Faut-il le rappeler, ce sont au total trente-huit (38) villages qui devront être délogés pour les besoins de la cause. Ces populations étant à plus de 90 % rurales, ce sont donc autant de proportions de paysans qui devront être dépossédées des terres qu’ils cultivaient pour subvenir aux besoins de leurs familles, dans une région où la pauvreté a fait son lit. Cela pose un véritable problème social. La norme aurait voulu que ces populations soient suffisamment consultées et que des moyens de compensation de ces pertes soient trouvés. Ce serait aussi une façon pour Faure Gnassingbé d’être reconnaissant du plébiscite dont il a été l’objet de leur part en avril dernier. Mais les choses ne se sont pas passées de cette façon.

Le pouvoir a préféré acheter le consentement de certains individus présentés comme leurs représentants, à ce projet de restauration de la faune qui fait craindre les misères du passé aux populations. Certains auraient juste encaissé 10 ou 15 000 FCFA pour signer des procès-verbaux de réunions tenues dans le cadre de l’exécution de ce projet. Ce n’est rien d’autre que mépris et cynisme de l’heureux élu du 25 avril à l’égard de ses bienfaiteurs. Cette attitude repose donc la question de la sincérité des chiffres présentés comme obtenus par Faure Gnassingbé dans l’Oti. Les populations lui ont-elle vraiment accordé 80,46 % des suffrages exprimés ou est-ce un chiffre inventé par la machine à hold-up de Taffa Tabiou ?

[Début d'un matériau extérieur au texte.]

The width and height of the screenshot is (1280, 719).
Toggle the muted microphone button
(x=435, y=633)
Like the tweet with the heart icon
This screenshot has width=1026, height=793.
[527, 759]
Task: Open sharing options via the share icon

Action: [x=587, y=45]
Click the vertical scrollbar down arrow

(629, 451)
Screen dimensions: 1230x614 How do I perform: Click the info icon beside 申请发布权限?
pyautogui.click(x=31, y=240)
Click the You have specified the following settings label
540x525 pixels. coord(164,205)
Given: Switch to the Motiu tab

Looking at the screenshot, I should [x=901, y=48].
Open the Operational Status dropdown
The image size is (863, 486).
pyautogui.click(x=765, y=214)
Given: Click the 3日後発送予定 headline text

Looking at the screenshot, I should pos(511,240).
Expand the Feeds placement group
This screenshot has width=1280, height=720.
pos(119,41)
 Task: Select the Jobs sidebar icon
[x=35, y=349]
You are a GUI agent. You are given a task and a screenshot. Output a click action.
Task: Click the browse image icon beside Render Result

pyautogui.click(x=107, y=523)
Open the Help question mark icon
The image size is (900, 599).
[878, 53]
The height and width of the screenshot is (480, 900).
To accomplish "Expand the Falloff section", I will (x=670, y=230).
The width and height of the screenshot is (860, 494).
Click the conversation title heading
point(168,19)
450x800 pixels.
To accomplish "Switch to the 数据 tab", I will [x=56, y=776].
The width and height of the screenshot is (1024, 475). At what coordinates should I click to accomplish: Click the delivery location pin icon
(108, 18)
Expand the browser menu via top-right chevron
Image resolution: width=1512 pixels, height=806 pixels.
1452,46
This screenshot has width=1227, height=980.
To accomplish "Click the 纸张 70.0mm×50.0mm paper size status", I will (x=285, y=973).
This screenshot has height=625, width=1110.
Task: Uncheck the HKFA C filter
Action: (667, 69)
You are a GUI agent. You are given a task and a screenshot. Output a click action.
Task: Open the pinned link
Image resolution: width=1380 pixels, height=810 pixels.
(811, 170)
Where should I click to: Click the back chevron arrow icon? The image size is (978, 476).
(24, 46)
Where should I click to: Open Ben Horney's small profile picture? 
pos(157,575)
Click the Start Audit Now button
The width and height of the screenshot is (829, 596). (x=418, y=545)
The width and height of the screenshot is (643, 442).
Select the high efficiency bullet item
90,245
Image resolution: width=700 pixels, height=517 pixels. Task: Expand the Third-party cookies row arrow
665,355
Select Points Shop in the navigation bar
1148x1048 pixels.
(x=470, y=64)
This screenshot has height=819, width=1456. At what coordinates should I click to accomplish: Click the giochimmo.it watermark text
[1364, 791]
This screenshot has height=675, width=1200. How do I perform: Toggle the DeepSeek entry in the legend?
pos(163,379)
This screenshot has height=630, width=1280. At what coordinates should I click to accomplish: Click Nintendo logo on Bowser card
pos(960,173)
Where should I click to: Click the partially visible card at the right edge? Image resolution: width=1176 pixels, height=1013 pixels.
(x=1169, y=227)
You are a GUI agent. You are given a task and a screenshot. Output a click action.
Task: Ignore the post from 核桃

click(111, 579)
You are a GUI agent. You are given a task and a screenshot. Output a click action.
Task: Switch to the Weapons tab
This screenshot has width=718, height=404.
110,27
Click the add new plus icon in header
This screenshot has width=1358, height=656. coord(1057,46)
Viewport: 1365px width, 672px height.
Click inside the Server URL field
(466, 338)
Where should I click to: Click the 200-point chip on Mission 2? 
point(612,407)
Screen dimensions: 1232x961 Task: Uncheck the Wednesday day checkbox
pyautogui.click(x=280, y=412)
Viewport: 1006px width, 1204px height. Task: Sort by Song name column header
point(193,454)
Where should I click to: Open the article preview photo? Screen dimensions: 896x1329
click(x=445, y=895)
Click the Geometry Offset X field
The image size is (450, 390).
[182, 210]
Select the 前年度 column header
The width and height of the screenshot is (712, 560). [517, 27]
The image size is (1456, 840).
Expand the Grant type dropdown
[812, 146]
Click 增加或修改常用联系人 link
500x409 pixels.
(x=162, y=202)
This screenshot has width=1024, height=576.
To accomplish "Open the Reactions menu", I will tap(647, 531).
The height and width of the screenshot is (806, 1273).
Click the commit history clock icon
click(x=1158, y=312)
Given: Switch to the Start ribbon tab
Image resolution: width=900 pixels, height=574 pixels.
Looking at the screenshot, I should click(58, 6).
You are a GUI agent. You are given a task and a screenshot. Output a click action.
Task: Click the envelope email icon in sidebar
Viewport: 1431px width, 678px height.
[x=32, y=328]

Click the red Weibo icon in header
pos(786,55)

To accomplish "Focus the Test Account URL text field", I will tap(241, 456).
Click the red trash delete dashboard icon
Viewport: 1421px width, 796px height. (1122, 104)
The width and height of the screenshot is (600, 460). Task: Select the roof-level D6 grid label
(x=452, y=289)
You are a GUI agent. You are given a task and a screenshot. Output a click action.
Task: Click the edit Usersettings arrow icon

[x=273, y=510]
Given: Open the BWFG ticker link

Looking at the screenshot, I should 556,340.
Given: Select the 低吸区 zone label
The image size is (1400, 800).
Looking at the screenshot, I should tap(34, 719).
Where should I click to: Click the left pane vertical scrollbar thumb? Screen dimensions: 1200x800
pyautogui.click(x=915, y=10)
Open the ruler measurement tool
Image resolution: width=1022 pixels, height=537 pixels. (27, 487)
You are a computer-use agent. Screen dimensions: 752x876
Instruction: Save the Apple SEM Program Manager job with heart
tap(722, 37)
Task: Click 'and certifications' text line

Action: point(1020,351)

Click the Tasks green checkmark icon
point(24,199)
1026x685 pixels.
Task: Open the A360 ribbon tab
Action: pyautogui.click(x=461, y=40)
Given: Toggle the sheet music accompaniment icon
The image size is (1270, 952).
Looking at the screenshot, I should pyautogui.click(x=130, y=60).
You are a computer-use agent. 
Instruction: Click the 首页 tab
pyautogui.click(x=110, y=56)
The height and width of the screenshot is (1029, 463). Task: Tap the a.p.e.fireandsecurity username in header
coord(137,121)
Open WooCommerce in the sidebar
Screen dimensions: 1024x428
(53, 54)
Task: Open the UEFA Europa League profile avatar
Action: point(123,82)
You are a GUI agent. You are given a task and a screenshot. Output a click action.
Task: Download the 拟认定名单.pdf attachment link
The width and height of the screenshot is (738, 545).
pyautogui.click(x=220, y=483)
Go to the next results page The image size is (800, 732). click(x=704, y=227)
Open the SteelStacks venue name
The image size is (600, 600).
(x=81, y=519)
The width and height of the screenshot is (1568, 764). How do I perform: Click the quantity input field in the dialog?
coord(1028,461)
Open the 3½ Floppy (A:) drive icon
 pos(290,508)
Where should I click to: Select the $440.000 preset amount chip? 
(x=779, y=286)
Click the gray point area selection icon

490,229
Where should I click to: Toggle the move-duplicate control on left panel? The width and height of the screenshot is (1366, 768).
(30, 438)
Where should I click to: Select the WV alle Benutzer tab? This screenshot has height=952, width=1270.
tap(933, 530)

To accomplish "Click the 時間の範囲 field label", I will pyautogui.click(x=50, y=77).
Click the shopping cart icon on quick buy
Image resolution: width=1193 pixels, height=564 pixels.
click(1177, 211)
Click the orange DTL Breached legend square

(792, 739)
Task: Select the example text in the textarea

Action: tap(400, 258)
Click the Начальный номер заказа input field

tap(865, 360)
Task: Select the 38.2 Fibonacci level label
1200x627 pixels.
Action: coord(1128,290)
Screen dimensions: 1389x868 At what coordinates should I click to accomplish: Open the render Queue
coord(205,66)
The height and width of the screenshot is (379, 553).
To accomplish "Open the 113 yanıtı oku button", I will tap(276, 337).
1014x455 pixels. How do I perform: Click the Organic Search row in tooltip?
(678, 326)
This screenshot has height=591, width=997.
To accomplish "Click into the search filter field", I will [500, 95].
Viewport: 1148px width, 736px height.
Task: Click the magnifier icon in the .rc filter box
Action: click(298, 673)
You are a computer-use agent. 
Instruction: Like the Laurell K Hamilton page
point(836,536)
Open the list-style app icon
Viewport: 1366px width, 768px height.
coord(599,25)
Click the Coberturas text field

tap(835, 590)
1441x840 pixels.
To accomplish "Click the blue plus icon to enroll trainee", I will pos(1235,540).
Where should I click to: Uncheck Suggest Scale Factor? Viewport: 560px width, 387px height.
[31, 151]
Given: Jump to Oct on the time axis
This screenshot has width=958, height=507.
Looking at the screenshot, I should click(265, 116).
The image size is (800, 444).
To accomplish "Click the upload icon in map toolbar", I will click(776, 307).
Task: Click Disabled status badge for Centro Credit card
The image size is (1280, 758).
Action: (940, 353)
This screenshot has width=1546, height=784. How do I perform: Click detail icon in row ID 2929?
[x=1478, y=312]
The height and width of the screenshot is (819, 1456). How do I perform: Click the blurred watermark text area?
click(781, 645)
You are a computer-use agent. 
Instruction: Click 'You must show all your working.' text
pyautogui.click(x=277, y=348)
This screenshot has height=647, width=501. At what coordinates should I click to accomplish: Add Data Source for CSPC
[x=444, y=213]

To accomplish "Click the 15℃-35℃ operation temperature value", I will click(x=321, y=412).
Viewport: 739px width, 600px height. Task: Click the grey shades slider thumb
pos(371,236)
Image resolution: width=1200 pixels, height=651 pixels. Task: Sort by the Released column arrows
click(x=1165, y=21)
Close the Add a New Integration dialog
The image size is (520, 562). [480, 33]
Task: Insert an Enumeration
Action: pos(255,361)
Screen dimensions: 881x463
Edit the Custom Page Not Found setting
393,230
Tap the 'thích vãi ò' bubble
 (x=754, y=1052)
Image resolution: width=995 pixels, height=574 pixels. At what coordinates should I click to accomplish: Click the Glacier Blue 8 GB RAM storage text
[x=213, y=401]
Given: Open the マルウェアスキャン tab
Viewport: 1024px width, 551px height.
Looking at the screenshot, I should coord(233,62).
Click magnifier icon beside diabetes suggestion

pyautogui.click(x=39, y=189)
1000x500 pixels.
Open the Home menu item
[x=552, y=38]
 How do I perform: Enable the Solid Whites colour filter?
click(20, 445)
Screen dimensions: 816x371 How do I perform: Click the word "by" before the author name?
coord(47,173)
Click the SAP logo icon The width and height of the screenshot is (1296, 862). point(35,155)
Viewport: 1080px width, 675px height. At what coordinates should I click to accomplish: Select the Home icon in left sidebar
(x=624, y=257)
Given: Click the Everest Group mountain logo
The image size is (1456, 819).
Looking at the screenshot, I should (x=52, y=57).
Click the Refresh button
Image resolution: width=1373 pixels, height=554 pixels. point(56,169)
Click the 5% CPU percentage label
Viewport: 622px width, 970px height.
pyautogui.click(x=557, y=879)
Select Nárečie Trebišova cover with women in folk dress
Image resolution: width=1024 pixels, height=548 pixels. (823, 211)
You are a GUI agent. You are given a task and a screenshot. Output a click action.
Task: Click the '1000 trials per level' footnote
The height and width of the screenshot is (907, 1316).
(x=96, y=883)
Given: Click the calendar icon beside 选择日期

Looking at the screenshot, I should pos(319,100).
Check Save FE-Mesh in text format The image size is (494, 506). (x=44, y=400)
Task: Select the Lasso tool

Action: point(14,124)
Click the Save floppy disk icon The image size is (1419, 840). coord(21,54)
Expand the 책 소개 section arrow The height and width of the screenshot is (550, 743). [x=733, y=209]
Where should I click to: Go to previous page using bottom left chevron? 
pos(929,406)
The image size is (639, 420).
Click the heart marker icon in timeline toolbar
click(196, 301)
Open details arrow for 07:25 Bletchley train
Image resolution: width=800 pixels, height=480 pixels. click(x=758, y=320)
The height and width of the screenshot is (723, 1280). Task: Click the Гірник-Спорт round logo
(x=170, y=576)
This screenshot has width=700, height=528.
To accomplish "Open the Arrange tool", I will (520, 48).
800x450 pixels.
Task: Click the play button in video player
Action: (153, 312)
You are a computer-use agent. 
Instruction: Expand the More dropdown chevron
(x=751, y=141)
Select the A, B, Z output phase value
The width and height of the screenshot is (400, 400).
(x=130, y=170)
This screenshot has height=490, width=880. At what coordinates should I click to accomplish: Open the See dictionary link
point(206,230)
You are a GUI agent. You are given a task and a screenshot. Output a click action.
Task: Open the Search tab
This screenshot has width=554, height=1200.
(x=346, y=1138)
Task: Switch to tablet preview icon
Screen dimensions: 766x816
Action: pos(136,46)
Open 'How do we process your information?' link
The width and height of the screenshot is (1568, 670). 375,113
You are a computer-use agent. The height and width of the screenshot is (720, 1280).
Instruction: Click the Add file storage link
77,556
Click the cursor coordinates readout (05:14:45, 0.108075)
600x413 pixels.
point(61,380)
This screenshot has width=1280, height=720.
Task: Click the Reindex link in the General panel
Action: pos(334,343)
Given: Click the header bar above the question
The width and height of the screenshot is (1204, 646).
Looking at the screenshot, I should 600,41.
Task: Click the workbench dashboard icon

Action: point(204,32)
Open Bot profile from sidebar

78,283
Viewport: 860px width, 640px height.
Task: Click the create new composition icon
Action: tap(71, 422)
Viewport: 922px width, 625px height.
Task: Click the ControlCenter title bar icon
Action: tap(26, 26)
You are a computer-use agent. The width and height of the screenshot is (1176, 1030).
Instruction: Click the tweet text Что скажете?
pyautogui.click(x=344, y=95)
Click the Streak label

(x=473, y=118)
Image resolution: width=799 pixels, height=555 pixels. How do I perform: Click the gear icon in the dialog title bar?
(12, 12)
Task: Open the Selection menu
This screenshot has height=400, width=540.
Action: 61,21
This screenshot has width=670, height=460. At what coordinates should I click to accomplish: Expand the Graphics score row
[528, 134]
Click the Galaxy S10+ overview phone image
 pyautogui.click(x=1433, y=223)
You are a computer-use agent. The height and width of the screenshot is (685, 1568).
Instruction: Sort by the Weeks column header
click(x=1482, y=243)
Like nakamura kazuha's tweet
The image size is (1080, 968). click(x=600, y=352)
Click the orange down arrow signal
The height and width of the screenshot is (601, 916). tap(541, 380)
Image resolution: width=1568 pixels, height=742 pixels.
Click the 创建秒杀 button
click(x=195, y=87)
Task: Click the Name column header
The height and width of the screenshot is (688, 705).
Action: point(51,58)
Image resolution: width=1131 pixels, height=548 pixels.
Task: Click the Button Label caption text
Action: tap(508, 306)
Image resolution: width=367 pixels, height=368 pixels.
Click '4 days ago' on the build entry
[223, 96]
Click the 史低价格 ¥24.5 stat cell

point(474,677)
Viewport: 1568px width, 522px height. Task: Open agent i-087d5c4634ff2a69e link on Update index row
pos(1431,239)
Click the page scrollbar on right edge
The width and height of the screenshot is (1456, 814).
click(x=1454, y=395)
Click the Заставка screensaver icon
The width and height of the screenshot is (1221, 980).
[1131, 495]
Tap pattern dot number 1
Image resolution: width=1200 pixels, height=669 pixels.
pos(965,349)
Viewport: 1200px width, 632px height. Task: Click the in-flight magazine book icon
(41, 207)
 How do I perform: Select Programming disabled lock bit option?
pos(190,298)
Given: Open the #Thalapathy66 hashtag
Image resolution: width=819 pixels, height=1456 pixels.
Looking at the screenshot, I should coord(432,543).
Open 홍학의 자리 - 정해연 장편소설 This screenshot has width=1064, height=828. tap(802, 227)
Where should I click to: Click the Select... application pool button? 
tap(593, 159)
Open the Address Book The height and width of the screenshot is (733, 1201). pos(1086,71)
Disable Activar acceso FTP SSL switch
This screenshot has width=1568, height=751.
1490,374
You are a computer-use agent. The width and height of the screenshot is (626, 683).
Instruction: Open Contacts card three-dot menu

Déjà on a toutes les raisons de s’étonner que des populations adoubent le candidat d’un régime qui ne leur a réservé pour tout héritage de la gestion du pays depuis un demi-siècle que la pauvreté et de se demander si elles étaient par hasard atteintes du syndrome de Stockholm. C’était quasiment la même tendance lors des législatives du 25 juillet 2013. Alors que deux fils du milieu, Anselme Sinandaré, 12 ans et Douti Sinalengue, 21 ans, ont été fauchés à Dapaong par la soldatesque trois mois auparavant lorsqu’ils réclamaient simplement leur droit à l’éducation, les électeurs ont encore plébiscité les candidats du pouvoir. Sur douze (12) sièges mis en jeu, ils en ont donné huit (08) à l’Union pour la République. La question reste au demeurant posé.